[Data listing]
____________
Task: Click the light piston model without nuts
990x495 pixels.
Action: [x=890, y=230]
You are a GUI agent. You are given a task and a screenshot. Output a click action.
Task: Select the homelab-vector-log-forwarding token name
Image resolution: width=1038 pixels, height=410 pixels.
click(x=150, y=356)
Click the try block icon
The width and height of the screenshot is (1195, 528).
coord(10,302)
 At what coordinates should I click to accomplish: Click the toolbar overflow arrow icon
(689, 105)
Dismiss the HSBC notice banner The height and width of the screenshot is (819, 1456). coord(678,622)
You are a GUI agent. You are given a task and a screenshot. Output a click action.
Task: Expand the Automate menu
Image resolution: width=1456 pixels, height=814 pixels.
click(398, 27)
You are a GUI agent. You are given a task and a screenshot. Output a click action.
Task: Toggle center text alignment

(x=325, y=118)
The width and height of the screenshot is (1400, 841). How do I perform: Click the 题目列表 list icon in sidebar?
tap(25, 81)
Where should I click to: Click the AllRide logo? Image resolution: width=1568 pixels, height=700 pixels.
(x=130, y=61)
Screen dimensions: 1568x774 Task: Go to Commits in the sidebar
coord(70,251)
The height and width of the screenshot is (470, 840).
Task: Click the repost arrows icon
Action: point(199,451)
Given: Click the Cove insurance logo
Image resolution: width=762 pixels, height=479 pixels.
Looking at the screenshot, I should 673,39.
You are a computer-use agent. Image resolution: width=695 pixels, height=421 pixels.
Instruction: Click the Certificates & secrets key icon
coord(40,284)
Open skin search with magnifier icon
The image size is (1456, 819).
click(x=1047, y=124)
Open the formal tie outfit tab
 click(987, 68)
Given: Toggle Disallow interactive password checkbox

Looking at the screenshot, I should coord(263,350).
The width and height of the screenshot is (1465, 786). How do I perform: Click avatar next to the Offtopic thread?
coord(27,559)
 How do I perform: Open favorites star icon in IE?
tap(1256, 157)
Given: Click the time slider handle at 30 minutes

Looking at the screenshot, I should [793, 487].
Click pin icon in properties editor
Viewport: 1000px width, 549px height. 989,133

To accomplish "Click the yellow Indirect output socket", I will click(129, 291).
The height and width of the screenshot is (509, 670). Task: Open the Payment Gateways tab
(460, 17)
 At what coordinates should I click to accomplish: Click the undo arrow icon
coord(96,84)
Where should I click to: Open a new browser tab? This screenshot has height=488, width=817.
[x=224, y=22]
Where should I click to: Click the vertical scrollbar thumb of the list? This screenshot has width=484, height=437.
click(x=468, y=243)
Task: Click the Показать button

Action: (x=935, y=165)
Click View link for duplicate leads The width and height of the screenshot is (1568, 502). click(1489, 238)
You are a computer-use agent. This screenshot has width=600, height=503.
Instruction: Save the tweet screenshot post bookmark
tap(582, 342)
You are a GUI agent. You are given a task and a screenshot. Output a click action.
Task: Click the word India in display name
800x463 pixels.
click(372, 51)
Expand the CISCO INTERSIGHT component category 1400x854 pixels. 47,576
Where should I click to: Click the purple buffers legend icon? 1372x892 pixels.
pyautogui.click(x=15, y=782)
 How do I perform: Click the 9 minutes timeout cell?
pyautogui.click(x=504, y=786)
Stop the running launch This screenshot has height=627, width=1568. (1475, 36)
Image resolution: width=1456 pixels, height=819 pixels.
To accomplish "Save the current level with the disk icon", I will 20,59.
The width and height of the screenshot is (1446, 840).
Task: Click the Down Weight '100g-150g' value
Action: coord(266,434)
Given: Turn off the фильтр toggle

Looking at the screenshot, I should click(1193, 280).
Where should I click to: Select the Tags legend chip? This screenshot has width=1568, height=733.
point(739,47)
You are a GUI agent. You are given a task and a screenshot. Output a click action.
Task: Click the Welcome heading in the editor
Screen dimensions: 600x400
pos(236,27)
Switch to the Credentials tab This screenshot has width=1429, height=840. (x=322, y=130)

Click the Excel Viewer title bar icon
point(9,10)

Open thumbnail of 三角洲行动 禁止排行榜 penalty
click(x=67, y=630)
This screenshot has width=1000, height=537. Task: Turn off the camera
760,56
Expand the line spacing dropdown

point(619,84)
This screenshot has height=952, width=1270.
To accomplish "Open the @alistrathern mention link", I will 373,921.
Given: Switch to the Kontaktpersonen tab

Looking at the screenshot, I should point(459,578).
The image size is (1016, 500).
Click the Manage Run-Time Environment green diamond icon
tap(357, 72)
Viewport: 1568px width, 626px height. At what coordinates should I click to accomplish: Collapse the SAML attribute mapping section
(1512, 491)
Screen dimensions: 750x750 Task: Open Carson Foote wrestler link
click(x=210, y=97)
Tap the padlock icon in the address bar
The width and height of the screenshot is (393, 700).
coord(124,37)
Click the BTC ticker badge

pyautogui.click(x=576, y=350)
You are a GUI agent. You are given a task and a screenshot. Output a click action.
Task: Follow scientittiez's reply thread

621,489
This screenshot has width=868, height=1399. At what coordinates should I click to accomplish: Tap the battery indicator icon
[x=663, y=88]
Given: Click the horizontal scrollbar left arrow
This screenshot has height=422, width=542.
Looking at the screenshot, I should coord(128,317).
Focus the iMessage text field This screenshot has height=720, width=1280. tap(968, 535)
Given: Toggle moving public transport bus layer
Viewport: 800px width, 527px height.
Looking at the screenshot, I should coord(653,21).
____________
### Problem details
Copy out every line of the material above exactly as it appears, from first to last, without changing anything.

### Reply
Task: Click the light piston model without nuts
990x495 pixels.
Action: [x=890, y=230]
You are a GUI agent. You are given a task and a screenshot. Output a click action.
Task: Select the homelab-vector-log-forwarding token name
Image resolution: width=1038 pixels, height=410 pixels.
click(x=150, y=356)
Click the try block icon
The width and height of the screenshot is (1195, 528).
coord(10,302)
 At what coordinates should I click to accomplish: Click the toolbar overflow arrow icon
(689, 105)
Dismiss the HSBC notice banner The height and width of the screenshot is (819, 1456). coord(678,622)
You are a GUI agent. You are given a task and a screenshot. Output a click action.
Task: Expand the Automate menu
Image resolution: width=1456 pixels, height=814 pixels.
click(398, 27)
You are a GUI agent. You are given a task and a screenshot. Output a click action.
Task: Toggle center text alignment

(x=325, y=118)
The width and height of the screenshot is (1400, 841). How do I perform: Click the 题目列表 list icon in sidebar?
tap(25, 81)
Where should I click to: Click the AllRide logo? Image resolution: width=1568 pixels, height=700 pixels.
(x=130, y=61)
Screen dimensions: 1568x774 Task: Go to Commits in the sidebar
coord(70,251)
The height and width of the screenshot is (470, 840).
Task: Click the repost arrows icon
Action: point(199,451)
Given: Click the Cove insurance logo
Image resolution: width=762 pixels, height=479 pixels.
Looking at the screenshot, I should 673,39.
You are a computer-use agent. Image resolution: width=695 pixels, height=421 pixels.
Instruction: Click the Certificates & secrets key icon
coord(40,284)
Open skin search with magnifier icon
The image size is (1456, 819).
click(x=1047, y=124)
Open the formal tie outfit tab
 click(987, 68)
Given: Toggle Disallow interactive password checkbox

Looking at the screenshot, I should coord(263,350).
The width and height of the screenshot is (1465, 786). How do I perform: Click avatar next to the Offtopic thread?
coord(27,559)
 How do I perform: Open favorites star icon in IE?
tap(1256, 157)
Given: Click the time slider handle at 30 minutes

Looking at the screenshot, I should [793, 487].
Click pin icon in properties editor
Viewport: 1000px width, 549px height. 989,133

To accomplish "Click the yellow Indirect output socket", I will click(129, 291).
The height and width of the screenshot is (509, 670). Task: Open the Payment Gateways tab
(460, 17)
 At what coordinates should I click to accomplish: Click the undo arrow icon
coord(96,84)
Where should I click to: Open a new browser tab? This screenshot has height=488, width=817.
[x=224, y=22]
Where should I click to: Click the vertical scrollbar thumb of the list? This screenshot has width=484, height=437.
click(x=468, y=243)
Task: Click the Показать button

Action: (x=935, y=165)
Click View link for duplicate leads The width and height of the screenshot is (1568, 502). click(1489, 238)
You are a computer-use agent. This screenshot has width=600, height=503.
Instruction: Save the tweet screenshot post bookmark
tap(582, 342)
You are a GUI agent. You are given a task and a screenshot. Output a click action.
Task: Click the word India in display name
800x463 pixels.
click(372, 51)
Expand the CISCO INTERSIGHT component category 1400x854 pixels. 47,576
Where should I click to: Click the purple buffers legend icon? 1372x892 pixels.
pyautogui.click(x=15, y=782)
 How do I perform: Click the 9 minutes timeout cell?
pyautogui.click(x=504, y=786)
Stop the running launch This screenshot has height=627, width=1568. (1475, 36)
Image resolution: width=1456 pixels, height=819 pixels.
To accomplish "Save the current level with the disk icon", I will 20,59.
The width and height of the screenshot is (1446, 840).
Task: Click the Down Weight '100g-150g' value
Action: coord(266,434)
Given: Turn off the фильтр toggle

Looking at the screenshot, I should click(1193, 280).
Where should I click to: Select the Tags legend chip? This screenshot has width=1568, height=733.
point(739,47)
You are a GUI agent. You are given a task and a screenshot. Output a click action.
Task: Click the Welcome heading in the editor
Screen dimensions: 600x400
pos(236,27)
Switch to the Credentials tab This screenshot has width=1429, height=840. (x=322, y=130)

Click the Excel Viewer title bar icon
point(9,10)

Open thumbnail of 三角洲行动 禁止排行榜 penalty
click(x=67, y=630)
This screenshot has width=1000, height=537. Task: Turn off the camera
760,56
Expand the line spacing dropdown

point(619,84)
This screenshot has height=952, width=1270.
To accomplish "Open the @alistrathern mention link", I will 373,921.
Given: Switch to the Kontaktpersonen tab

Looking at the screenshot, I should point(459,578).
The image size is (1016, 500).
Click the Manage Run-Time Environment green diamond icon
tap(357, 72)
Viewport: 1568px width, 626px height. At what coordinates should I click to accomplish: Collapse the SAML attribute mapping section
(1512, 491)
Screen dimensions: 750x750 Task: Open Carson Foote wrestler link
click(x=210, y=97)
Tap the padlock icon in the address bar
The width and height of the screenshot is (393, 700).
coord(124,37)
Click the BTC ticker badge

pyautogui.click(x=576, y=350)
You are a GUI agent. You are given a task and a screenshot. Output a click action.
Task: Follow scientittiez's reply thread

621,489
This screenshot has width=868, height=1399. At what coordinates should I click to accomplish: Tap the battery indicator icon
[x=663, y=88]
Given: Click the horizontal scrollbar left arrow
This screenshot has height=422, width=542.
Looking at the screenshot, I should coord(128,317).
Focus the iMessage text field This screenshot has height=720, width=1280. tap(968, 535)
Given: Toggle moving public transport bus layer
Viewport: 800px width, 527px height.
Looking at the screenshot, I should coord(653,21).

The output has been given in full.